Bei den Brandschutzauflagen geht es um die Umwidmung des ehemaligen Klinikgebäudes in Uetersen zur Verwaltungszentrale. Noch die frühere Geschäftsführung um Alexander Schlick hätte die Baugenehmigung für die Nutzungsänderung zum Verwaltungsgebäude beantragt, erklärt Stolz. Die Genehmigung mit den aufwendigen Brandschutzauflagen, die Sana mit einer halben Million Euro beziffert, sei zwar erst nach dem Verkauf erteilt worden. Aber Sana sei dieser Vorgang bekannt gewesen. "Die haben sich bei mehreren Begehungen ein Bild von den Räumlichkeiten gemacht. Da sind auch Techniker von Sana dabei gewesen." Insofern könne der private Krankenhaus-Konzern, der bundesweit 40 Kliniken betreibt, nicht überrascht gewesen sein, dass das alte Gebäude in Uetersen brandschutztechnisch nicht auf dem neuesten Stand war. Stolz: "Dass die vier Standorte der Regio-Kliniken nicht 100-prozentig funktionstüchtig waren zum Zeitpunkt des Verkaufs liegt auf der Hand. Sonst hätten wir ja nicht verkaufen müssen." Im Übrigen habe die Sana AGbislang nicht belegen können, dass diese Brandschutzauflagen nur so und nicht anders zu beheben seien, wie es das Unternehmen darstellt.

Den größten Brocken mit 2,5 Millionen Euro stellt die Bemängelung der Trinkwasseranlage des Klinikums Pinneberg dar. So sei beim Neubau des Bettentraktes vor zehn Jahren eine ungeeignete Wasserversorgung installiert worden, die einen Keimbefall mit Legionellen begünstige. Nur mit Hilfe aufwendiger Wartungsarbeiten, die jedes Jahr eine Viertelmillion Euro kosteten, um 1000 Wasserfilter auszutauschen, sei dieses Problem zu lösen. Eine Aussage, die Landrat Stolz kalt lässt. Zum einen fehlten Belege, die dies bestätigten. Zum anderen funktioniere ja offenbar die Trinkwasseranlage in dem Klinikum. Jedenfalls musste deshalb in zehn Jahren in keiner Weise der Klinikbetrieb eingeschränkt werden. Legionellen-Befall sei ohnehin ein Problem, das in so gut wie allen öffentlichen Gebäuden auftreten könnte, wenn die Wasserleitungen nicht sorgsam überwacht würden. "Das ist Betreibersache", sagt Stolz. "Eine Gesundheitsgefahr besteht nicht."
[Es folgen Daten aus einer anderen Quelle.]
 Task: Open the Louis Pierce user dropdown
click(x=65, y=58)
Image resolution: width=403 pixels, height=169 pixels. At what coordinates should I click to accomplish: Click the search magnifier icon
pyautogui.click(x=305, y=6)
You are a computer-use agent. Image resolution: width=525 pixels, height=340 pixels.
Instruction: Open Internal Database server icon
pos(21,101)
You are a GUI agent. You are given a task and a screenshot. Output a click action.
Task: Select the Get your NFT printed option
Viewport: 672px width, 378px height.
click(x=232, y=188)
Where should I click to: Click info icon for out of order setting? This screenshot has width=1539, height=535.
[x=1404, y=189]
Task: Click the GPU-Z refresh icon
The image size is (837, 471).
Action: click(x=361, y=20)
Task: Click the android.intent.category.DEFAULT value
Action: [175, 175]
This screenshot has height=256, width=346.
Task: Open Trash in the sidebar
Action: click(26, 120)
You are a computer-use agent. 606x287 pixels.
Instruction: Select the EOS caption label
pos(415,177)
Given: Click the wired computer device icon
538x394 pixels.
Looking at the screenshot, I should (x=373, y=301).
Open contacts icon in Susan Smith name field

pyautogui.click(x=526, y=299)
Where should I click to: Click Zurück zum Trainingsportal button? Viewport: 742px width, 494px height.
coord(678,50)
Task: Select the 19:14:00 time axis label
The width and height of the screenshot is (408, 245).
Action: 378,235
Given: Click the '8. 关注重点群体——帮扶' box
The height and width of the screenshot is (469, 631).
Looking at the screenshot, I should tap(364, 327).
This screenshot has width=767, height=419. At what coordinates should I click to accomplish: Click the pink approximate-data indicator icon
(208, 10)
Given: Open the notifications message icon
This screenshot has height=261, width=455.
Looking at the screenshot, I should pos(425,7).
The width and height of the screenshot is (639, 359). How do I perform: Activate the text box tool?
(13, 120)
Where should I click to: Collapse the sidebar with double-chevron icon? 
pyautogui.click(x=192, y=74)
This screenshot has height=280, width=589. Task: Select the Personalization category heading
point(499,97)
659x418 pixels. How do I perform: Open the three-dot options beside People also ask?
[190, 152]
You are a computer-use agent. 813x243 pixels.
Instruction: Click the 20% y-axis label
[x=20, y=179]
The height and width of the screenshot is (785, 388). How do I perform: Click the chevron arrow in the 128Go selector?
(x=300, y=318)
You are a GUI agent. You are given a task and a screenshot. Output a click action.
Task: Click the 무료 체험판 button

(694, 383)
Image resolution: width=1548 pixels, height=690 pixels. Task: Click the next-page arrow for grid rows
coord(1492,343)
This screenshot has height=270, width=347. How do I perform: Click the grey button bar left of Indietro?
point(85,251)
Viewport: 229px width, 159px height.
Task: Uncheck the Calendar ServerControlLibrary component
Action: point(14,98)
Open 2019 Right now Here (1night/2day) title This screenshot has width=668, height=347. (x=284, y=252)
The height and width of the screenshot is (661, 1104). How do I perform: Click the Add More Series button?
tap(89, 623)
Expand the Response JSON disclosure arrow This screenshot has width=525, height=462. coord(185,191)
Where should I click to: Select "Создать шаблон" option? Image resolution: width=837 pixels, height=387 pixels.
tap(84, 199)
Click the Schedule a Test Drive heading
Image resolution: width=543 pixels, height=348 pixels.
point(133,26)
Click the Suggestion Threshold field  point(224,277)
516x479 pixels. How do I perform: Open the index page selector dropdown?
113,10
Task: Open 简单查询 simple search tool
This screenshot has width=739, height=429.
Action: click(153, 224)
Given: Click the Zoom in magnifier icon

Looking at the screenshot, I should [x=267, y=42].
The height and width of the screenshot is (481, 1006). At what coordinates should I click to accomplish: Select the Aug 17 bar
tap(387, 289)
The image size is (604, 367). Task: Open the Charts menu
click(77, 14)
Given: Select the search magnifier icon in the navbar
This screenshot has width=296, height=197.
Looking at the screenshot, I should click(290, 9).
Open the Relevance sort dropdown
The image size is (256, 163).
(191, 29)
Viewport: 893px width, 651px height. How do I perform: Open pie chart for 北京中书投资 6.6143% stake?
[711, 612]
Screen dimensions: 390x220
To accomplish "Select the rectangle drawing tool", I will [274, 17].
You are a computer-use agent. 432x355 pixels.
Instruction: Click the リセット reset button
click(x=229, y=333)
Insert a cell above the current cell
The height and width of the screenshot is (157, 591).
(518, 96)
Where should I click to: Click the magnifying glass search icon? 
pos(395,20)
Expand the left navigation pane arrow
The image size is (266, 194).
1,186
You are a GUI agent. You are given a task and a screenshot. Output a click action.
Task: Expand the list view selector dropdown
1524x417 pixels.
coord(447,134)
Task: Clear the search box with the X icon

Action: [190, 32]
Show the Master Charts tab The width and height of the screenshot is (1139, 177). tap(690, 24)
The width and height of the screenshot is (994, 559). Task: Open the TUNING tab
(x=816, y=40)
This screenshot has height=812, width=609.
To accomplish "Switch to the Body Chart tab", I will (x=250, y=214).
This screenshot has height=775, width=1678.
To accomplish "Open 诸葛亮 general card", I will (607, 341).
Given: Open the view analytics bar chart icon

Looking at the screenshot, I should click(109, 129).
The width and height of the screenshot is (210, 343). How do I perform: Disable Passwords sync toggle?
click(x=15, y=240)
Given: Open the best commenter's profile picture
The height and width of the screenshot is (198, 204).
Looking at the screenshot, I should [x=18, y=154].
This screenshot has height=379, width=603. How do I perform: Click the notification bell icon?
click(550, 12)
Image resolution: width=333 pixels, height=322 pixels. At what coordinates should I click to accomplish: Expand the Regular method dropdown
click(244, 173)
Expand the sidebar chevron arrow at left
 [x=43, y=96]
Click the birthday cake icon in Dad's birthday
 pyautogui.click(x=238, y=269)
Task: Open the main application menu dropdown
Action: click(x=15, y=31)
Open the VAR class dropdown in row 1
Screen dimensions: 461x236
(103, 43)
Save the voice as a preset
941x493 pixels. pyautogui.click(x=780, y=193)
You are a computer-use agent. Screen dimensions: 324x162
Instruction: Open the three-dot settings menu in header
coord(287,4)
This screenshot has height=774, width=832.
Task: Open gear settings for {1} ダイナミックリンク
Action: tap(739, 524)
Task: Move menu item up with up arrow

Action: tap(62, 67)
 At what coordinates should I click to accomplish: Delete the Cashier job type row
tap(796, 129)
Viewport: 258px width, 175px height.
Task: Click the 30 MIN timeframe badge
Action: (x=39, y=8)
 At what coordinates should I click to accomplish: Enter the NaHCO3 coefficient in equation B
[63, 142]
Dem Hauptausschuss des Kreistages wird Stolz diese Rechtsposition am kommenden Mittwoch erläutern. "Wir sind gute Mutes, dass wir diese Ansprüche von Sana nicht erfüllen müssen."

Zudem nimmt Stolz die Politik in Schutz. Den politischen Gremien des Kreises sei in keiner Weise ein Vorwurf zu machen. Dass kaufvertragliche Dinge irgendwelche Versäumnisse aufwiesen, die diese Rechtsansprüche von Sana bestätigten, sei nicht der Fall.

Das letzte Wort scheint in dieser Sache allerdings noch nicht gesprochen zu sein. Sana halte an seinen finanziellen Forderungen fest, sagt Kliniksprecher Sebastian Kimstädt. Ob es deshalb aber nun zum Rechtsstreit vor Gericht kommen wird, bleibt abzuwarten.